__作業指示 1__
記録のうち、「pixels, height=1152 pixels.」を含む行から「Looking at the image, I should click on (1474, 676).」を含む行までを、両端の行も含めてそのまま書き写しなさい。
****
防水施工の不具合(ゴムシート防水の上に塗膜防水)
完全に相性が悪い訳ではないものの、ちょっとしたことが原因で不具合が生じたと思われる防水施工を見ることがあります。
今回はゴムシート防水の上に塗膜防水を施工した事例について見ていきます。
<写真>
ゴムシート防水の上にウレタンゴム系の塗膜防水を施工している。付着はしていない様子。
上の写真は、ゴムシート防水と思われる下地に、ウレタン系の塗膜防水を施工した後のやぶれです。
やぶれの原因は物理的なこと(鳥害など)かもしれないですが、そこから劣化が広がっていっております。
ゴムシートにも適用できるプライマーを使用すれば、この様な事はおこらないのかも知れません。
<写真>
ゴムシートの切れ端に、ウレタン系塗膜防水の保護材を塗布したところ。溶剤系ということもあって、ゴムシートが著しく変形していった。
****
__作業指示 2__
防水施工の不具合についての文章の、「今回はゴムシート防水の上に塗膜防水を施工した事例について見ていきます。」から「化が広がっていっております。」までの部分を、「やぶれ」を「破れ」に置き換えて書き直しなさい。

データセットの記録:
****
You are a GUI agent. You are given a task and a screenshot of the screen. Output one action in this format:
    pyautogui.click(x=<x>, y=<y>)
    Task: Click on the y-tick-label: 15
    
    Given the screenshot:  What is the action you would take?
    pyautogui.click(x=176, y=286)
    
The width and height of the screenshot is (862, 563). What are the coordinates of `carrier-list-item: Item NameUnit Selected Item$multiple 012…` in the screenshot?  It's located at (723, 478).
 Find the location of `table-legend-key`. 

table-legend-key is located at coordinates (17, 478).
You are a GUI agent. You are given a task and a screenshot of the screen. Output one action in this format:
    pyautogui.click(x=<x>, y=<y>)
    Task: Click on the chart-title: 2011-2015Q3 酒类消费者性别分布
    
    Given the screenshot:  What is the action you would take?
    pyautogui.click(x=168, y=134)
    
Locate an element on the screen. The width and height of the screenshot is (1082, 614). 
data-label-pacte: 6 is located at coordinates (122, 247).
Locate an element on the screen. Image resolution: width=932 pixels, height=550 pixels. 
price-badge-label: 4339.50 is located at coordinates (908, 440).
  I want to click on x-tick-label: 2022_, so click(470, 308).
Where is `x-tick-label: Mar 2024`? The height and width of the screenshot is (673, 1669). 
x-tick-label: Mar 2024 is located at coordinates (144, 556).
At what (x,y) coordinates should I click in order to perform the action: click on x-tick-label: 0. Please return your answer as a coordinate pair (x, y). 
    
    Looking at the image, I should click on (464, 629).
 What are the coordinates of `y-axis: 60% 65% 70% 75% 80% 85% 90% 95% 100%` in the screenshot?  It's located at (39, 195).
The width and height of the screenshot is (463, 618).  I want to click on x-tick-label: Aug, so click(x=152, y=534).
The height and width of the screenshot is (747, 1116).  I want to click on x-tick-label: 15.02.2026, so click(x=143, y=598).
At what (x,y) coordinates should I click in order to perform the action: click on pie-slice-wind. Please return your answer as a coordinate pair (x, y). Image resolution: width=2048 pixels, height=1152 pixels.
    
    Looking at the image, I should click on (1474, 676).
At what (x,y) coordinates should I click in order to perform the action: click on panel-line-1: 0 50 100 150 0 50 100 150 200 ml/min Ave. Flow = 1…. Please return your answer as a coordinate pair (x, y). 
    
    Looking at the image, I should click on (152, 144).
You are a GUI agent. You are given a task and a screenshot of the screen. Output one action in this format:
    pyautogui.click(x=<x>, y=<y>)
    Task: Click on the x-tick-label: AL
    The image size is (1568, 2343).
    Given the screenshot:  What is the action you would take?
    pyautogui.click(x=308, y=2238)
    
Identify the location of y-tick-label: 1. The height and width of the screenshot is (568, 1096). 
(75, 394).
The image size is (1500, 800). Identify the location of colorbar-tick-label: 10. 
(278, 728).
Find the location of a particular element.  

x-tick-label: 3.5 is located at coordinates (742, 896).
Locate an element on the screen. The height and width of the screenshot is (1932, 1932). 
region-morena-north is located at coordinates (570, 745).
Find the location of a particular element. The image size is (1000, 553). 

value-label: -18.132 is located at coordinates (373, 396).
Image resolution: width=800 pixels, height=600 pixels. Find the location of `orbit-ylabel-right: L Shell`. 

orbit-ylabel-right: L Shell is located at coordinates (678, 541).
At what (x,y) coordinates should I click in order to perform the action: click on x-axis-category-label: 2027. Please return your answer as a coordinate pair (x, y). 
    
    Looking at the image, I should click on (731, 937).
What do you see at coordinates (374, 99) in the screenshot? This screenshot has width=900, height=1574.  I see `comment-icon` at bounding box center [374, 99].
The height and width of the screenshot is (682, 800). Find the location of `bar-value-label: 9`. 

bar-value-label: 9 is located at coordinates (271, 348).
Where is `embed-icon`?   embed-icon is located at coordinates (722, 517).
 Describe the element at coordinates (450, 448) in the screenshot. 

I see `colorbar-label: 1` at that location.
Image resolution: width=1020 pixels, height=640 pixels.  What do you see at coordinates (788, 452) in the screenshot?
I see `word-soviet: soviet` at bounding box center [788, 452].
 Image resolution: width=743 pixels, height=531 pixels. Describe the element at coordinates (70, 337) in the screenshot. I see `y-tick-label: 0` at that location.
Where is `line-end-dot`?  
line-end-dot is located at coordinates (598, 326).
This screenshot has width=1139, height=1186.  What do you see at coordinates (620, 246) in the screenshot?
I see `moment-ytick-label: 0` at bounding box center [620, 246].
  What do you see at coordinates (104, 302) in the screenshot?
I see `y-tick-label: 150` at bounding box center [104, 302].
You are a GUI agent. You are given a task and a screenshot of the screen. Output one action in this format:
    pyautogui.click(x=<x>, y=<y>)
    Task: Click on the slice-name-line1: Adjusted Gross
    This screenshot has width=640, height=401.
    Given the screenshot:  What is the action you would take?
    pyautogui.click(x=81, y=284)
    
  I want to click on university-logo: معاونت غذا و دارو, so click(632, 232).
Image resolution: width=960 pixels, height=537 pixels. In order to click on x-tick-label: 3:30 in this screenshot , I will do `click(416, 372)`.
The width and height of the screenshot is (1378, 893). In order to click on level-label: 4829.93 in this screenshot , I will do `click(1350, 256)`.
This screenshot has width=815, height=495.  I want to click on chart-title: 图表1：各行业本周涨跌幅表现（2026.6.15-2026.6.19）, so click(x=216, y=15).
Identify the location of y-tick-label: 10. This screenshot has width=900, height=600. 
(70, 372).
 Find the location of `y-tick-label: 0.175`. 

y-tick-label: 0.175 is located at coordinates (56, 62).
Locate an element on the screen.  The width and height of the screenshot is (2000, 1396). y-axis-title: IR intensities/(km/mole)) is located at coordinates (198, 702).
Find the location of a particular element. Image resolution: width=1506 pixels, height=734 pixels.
****
__解答欄 1__
At what (x,y) coordinates should I click in order to perform the action: click on pie-slice-wind. Please return your answer as a coordinate pair (x, y). Image resolution: width=2048 pixels, height=1152 pixels.
    
    Looking at the image, I should click on (1474, 676).

__解答欄 2__
今回はゴムシート防水の上に塗膜防水を施工した事例について見ていきます。
<写真>
ゴムシート防水の上にウレタンゴム系の塗膜防水を施工している。付着はしていない様子。
上の写真は、ゴムシート防水と思われる下地に、ウレタン系の塗膜防水を施工した後の破れです。
破れの原因は物理的なこと(鳥害など)かもしれないですが、そこから劣化が広がっていっております。